Sa mère se pencha pour regarder avec Joe les deux êtres qu’ils avaient été autrefois.

— Oh, mon Dieu ! s’écria-t-elle. Je m’en souviens. C’est le soir où nous avons emmené la tante au cinéma. Dans le hall du Loew’s Pitkin…

Ils se rapprochèrent tous un peu plus, puis Tommy s’allongea, la tête sur les genoux de sa mère. Elle lui caressa les cheveux et il écouta Joe discourir un moment sans conviction sur les choses qu’on fait quand on est jeune, les erreurs qu’on commet et le frère mort de qui Tommy tenait son nom, ce petit garçon incroyable qui n’avait pas eu de chance. Et comment tout était différent alors, parce qu’il y avait la guerre, à quoi Tommy objecta qu’il y avait aussi eu, jusqu’à récemment, une guerre en Corée. Joe répondit que c’était vrai, et c’est à ce moment-là que Rosa et lui avaient compris tous les deux que le gamin n’écoutait plus ce qu’ils lui racontaient. Il restait simplement allongé là, en tenant la main de son père, pendant que sa mère dégageait la frange de son front.

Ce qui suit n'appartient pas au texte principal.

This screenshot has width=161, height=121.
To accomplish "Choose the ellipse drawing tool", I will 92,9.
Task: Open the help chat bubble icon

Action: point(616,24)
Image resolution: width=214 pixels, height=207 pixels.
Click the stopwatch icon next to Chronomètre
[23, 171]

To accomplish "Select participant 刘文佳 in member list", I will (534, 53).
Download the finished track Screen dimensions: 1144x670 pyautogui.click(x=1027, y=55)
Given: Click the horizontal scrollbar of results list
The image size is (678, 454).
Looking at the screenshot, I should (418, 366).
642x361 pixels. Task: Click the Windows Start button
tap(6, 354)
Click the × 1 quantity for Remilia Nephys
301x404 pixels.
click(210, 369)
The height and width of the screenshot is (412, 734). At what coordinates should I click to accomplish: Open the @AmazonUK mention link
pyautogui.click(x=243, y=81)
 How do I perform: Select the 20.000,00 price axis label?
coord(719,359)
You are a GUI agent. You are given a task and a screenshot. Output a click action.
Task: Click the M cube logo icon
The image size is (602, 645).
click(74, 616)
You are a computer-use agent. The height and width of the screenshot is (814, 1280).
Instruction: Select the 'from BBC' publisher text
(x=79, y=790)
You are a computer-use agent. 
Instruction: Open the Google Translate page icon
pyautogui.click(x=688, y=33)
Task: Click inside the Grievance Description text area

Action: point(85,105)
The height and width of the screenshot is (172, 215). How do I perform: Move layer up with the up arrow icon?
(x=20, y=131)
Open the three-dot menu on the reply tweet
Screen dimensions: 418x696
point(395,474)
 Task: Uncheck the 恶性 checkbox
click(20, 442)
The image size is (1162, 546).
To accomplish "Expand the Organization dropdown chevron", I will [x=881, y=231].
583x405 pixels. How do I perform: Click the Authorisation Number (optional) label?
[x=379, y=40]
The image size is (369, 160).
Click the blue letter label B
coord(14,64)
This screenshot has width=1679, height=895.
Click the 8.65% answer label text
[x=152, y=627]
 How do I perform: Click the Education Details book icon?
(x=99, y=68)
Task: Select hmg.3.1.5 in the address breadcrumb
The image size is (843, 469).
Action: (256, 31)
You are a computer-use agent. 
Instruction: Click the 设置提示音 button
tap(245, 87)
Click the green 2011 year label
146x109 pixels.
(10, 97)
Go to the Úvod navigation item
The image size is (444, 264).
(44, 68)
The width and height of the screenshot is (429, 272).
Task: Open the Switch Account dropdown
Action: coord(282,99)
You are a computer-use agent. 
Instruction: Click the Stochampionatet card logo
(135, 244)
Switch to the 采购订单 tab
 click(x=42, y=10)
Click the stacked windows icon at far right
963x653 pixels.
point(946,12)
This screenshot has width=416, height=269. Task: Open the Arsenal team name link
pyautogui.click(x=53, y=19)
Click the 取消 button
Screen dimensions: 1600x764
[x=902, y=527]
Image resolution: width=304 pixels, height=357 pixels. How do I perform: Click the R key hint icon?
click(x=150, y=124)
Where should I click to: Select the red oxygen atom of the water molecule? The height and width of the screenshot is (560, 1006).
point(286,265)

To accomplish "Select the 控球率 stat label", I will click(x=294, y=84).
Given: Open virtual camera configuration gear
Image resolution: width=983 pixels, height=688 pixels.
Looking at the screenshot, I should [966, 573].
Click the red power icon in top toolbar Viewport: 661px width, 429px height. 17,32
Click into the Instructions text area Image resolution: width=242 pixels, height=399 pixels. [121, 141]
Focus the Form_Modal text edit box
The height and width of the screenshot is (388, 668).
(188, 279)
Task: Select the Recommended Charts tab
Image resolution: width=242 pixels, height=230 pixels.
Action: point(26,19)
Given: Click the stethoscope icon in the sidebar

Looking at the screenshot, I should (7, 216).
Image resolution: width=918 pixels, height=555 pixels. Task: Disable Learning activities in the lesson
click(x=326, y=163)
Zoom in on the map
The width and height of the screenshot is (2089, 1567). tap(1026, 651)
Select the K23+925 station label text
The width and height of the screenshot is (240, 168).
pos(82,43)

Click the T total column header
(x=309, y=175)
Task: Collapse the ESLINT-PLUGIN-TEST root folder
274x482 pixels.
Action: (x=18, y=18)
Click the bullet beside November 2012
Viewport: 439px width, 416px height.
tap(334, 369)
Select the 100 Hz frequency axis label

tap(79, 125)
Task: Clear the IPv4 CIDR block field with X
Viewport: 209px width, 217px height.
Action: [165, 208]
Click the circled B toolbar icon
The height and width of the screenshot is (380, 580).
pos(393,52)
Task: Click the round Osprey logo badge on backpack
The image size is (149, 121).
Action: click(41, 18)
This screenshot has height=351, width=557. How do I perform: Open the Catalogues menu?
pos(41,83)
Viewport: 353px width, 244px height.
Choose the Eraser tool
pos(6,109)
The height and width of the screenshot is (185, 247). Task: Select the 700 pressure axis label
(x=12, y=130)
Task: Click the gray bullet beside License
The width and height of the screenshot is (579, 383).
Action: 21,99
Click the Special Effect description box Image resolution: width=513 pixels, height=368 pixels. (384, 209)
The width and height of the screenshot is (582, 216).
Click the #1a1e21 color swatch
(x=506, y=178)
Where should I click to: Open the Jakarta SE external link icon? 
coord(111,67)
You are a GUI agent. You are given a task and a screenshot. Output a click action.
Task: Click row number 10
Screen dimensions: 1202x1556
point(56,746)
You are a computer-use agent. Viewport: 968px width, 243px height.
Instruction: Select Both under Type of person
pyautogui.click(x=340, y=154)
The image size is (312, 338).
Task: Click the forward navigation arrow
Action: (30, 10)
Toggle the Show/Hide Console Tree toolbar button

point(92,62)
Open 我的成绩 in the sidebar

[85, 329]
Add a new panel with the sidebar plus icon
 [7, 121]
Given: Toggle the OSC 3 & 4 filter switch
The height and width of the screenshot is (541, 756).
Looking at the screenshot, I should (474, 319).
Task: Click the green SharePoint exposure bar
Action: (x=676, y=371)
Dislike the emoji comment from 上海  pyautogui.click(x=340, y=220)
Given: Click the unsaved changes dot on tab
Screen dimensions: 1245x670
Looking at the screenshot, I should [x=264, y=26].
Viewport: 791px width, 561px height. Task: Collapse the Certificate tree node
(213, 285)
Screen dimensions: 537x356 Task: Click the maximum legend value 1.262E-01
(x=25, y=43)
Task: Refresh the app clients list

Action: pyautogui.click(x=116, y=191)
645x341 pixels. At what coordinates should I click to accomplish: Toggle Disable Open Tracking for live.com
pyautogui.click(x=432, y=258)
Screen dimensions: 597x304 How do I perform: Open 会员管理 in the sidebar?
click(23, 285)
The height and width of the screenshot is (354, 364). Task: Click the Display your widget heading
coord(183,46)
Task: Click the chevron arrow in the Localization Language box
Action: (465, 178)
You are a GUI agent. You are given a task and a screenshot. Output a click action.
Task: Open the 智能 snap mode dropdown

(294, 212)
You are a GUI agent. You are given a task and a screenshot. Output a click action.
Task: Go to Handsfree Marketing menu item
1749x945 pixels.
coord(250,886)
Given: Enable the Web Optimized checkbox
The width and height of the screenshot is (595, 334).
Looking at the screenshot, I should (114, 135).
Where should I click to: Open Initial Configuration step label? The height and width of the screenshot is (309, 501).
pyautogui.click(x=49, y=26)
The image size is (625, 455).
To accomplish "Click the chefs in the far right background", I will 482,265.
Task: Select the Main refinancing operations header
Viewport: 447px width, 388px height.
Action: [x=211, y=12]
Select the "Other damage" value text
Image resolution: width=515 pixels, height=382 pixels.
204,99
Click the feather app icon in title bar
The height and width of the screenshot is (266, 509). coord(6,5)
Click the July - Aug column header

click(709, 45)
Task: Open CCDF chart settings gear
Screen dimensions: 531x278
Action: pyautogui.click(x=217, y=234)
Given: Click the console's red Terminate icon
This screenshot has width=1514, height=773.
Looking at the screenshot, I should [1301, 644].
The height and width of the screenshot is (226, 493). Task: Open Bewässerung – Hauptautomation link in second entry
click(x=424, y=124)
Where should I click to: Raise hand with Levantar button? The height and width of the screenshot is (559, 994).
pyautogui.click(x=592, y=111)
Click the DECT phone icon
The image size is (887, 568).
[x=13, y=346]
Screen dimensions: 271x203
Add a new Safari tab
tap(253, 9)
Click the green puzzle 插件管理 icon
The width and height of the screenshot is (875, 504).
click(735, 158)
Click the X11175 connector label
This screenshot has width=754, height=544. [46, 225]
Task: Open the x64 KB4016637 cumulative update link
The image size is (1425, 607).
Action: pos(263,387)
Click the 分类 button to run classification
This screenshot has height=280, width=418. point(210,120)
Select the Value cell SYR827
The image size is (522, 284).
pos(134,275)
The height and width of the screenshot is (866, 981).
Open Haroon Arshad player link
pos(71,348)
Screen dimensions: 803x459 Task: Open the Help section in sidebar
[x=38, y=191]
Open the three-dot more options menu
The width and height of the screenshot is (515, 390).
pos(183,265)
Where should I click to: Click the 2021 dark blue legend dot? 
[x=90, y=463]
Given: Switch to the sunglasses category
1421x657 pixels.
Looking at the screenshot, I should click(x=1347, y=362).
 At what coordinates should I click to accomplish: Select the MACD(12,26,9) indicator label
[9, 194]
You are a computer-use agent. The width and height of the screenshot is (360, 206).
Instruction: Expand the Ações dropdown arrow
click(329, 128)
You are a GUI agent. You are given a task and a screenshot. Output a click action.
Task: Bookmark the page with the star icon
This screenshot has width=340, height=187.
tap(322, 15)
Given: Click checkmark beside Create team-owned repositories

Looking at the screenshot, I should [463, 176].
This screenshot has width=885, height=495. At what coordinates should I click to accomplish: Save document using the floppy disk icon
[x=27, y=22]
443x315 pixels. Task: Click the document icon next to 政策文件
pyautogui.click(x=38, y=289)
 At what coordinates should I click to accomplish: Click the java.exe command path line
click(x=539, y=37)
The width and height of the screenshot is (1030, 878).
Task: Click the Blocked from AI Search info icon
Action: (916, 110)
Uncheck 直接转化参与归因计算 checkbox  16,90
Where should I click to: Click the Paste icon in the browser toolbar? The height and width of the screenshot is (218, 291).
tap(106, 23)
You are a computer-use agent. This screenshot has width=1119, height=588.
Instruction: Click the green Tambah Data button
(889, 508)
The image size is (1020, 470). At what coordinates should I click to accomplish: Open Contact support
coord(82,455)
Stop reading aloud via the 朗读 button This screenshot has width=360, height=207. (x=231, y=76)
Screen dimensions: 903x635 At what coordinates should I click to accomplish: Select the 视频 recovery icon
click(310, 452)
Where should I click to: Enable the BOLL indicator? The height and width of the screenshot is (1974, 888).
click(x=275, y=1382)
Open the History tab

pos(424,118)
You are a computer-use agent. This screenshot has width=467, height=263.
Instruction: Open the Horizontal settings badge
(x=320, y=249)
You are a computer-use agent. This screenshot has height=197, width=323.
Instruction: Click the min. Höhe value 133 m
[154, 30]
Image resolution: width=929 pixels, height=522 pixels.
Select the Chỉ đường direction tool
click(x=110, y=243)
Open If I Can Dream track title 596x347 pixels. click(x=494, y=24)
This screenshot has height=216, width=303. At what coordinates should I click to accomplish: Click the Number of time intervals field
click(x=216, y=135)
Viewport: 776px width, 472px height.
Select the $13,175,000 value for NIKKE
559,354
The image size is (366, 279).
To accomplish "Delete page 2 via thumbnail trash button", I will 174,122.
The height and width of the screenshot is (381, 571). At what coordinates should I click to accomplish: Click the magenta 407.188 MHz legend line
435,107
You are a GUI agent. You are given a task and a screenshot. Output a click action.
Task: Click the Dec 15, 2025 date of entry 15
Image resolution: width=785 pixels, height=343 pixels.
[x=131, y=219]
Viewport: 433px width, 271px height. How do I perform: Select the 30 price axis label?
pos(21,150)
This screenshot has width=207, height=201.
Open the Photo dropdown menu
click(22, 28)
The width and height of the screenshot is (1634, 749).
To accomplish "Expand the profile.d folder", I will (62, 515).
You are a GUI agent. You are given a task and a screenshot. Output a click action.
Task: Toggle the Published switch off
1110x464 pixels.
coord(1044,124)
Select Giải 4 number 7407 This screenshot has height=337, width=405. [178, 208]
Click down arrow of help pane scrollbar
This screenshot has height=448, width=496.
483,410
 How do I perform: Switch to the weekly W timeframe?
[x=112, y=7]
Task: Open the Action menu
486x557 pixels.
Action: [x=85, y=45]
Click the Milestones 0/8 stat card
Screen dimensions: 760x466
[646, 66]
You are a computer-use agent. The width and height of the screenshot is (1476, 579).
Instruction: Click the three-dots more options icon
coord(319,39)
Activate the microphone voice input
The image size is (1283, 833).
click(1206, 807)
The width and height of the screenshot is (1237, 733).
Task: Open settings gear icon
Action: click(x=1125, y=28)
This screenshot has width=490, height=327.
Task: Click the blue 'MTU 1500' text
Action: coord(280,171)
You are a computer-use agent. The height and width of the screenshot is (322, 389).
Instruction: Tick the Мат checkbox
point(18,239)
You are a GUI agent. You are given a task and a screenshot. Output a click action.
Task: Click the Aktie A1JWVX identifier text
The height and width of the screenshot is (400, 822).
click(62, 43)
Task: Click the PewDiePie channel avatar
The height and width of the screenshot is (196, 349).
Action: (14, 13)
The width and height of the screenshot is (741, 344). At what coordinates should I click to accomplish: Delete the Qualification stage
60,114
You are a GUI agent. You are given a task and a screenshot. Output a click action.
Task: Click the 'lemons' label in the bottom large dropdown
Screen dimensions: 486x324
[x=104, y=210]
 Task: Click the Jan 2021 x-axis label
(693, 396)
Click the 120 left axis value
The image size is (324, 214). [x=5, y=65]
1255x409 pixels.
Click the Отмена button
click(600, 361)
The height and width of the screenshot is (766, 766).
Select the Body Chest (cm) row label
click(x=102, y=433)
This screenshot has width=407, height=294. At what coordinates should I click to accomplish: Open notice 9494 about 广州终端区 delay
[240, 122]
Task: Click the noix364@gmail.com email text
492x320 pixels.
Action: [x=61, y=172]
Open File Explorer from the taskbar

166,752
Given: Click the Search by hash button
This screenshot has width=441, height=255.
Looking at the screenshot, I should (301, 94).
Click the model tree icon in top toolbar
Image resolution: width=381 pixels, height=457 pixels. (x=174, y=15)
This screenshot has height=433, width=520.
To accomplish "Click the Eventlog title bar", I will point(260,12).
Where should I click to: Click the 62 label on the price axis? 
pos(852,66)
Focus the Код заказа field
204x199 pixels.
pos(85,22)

— Je crois que tout va bien, déclara finalement Joe.

— Bon, acquiesça Rosa. Tommy ? Tu vas bien ? Tu comprends tout ça ?

— Je crois que oui, répondit le petit garçon. Seulement…

— Seulement quoi ?

— Seulement que devient papa ?

Sa mère soupira et lui promit qu’ils allaient devoir y songer.